Task item.
Begin with the first line of the listing and quote every line through the one containing "This screenshot has width=660, height=692."; give only those lines.

Dataset.
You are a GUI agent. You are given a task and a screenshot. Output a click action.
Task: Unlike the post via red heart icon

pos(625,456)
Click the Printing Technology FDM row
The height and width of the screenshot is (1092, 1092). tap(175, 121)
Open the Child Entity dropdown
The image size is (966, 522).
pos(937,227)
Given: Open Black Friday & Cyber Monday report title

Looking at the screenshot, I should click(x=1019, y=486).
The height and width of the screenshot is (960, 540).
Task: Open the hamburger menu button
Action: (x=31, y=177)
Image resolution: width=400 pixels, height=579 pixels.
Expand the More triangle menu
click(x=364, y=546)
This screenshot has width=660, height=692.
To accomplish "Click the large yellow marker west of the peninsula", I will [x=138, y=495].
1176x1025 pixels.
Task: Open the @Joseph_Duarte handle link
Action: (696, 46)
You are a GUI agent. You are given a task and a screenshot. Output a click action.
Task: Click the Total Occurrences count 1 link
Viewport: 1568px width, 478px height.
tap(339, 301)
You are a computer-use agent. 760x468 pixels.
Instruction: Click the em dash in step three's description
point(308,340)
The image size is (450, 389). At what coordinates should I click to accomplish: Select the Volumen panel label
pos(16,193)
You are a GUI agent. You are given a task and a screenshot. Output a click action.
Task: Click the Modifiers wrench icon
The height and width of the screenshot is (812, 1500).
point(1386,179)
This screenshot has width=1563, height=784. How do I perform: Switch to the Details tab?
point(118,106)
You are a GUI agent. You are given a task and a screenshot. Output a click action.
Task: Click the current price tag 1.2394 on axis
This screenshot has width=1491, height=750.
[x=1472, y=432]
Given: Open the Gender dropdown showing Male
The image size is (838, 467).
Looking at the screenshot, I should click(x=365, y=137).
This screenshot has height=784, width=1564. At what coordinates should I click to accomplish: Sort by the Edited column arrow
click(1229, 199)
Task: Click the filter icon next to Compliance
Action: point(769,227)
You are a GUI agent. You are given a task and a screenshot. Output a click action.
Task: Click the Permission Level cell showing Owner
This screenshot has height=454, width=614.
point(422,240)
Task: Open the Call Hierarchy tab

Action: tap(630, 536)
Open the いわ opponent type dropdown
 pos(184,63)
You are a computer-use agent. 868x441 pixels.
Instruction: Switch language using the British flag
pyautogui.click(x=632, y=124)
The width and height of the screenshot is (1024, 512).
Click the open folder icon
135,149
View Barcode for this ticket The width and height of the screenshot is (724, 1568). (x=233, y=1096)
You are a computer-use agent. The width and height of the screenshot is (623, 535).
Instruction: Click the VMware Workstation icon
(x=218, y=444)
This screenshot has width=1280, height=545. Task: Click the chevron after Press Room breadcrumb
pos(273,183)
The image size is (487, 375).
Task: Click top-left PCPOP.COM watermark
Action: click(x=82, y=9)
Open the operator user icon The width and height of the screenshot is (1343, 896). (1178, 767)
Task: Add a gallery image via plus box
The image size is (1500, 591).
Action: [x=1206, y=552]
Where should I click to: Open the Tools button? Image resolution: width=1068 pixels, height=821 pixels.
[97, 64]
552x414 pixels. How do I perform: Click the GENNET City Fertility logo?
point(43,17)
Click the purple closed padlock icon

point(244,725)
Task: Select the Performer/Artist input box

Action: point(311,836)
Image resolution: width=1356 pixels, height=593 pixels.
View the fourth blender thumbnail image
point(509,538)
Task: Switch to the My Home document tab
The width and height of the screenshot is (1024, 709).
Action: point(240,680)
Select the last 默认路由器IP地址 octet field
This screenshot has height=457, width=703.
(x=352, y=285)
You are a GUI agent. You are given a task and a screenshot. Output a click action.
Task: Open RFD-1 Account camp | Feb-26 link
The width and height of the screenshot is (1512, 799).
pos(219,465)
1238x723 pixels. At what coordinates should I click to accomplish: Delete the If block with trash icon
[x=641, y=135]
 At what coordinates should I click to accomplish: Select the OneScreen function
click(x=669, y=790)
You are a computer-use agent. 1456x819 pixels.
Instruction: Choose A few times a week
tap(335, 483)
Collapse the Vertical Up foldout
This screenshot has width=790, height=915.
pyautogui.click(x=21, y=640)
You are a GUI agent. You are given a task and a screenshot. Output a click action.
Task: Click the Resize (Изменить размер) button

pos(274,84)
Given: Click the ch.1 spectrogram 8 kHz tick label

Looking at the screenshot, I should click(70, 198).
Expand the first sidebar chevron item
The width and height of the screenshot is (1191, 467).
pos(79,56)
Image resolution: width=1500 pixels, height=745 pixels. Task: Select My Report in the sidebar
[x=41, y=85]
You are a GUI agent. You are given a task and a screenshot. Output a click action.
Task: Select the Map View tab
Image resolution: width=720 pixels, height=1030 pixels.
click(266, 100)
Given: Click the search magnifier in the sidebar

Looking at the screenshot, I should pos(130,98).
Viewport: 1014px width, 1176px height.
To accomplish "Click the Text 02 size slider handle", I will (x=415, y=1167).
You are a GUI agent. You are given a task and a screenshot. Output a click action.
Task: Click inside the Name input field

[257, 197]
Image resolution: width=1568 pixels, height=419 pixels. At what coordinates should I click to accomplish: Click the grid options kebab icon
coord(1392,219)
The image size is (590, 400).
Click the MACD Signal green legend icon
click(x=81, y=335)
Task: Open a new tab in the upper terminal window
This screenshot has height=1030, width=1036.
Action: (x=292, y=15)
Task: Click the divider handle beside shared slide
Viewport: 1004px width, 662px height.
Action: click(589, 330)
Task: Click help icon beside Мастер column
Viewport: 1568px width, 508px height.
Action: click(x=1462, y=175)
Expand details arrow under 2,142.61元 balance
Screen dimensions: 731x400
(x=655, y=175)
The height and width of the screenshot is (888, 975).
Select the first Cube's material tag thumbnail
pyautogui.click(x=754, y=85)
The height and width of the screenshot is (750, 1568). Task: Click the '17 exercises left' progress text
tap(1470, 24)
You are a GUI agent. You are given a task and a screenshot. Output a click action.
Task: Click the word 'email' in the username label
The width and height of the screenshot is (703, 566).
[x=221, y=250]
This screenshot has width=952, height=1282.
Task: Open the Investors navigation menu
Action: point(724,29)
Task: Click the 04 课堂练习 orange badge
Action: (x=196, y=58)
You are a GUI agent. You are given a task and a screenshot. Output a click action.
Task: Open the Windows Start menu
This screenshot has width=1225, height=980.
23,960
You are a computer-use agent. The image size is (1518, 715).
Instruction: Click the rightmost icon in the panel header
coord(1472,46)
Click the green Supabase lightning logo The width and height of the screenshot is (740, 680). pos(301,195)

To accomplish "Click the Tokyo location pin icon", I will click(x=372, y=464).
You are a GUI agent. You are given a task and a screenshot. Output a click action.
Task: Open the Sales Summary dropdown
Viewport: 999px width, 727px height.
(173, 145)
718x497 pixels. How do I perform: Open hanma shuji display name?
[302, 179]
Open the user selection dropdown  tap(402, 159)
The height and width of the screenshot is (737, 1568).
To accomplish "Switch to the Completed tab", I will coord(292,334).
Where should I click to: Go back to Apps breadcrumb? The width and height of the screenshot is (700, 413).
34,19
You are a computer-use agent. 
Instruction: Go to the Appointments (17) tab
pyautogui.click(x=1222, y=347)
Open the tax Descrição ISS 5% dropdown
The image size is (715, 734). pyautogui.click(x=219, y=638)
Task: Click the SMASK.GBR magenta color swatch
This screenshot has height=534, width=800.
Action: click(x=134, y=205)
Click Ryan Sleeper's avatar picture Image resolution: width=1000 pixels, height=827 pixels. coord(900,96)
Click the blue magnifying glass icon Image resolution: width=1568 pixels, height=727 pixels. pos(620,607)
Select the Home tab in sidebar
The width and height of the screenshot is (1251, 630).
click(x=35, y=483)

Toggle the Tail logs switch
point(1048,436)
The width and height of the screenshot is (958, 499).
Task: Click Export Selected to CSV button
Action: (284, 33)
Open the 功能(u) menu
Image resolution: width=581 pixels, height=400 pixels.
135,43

Written answer.
You are a GUI agent. You are given a task and a screenshot. Output a click action.
Task: Unlike the post via red heart icon

pos(625,456)
Click the Printing Technology FDM row
The height and width of the screenshot is (1092, 1092). tap(175, 121)
Open the Child Entity dropdown
The image size is (966, 522).
pos(937,227)
Given: Open Black Friday & Cyber Monday report title

Looking at the screenshot, I should click(x=1019, y=486).
The height and width of the screenshot is (960, 540).
Task: Open the hamburger menu button
Action: (x=31, y=177)
Image resolution: width=400 pixels, height=579 pixels.
Expand the More triangle menu
click(x=364, y=546)
This screenshot has width=660, height=692.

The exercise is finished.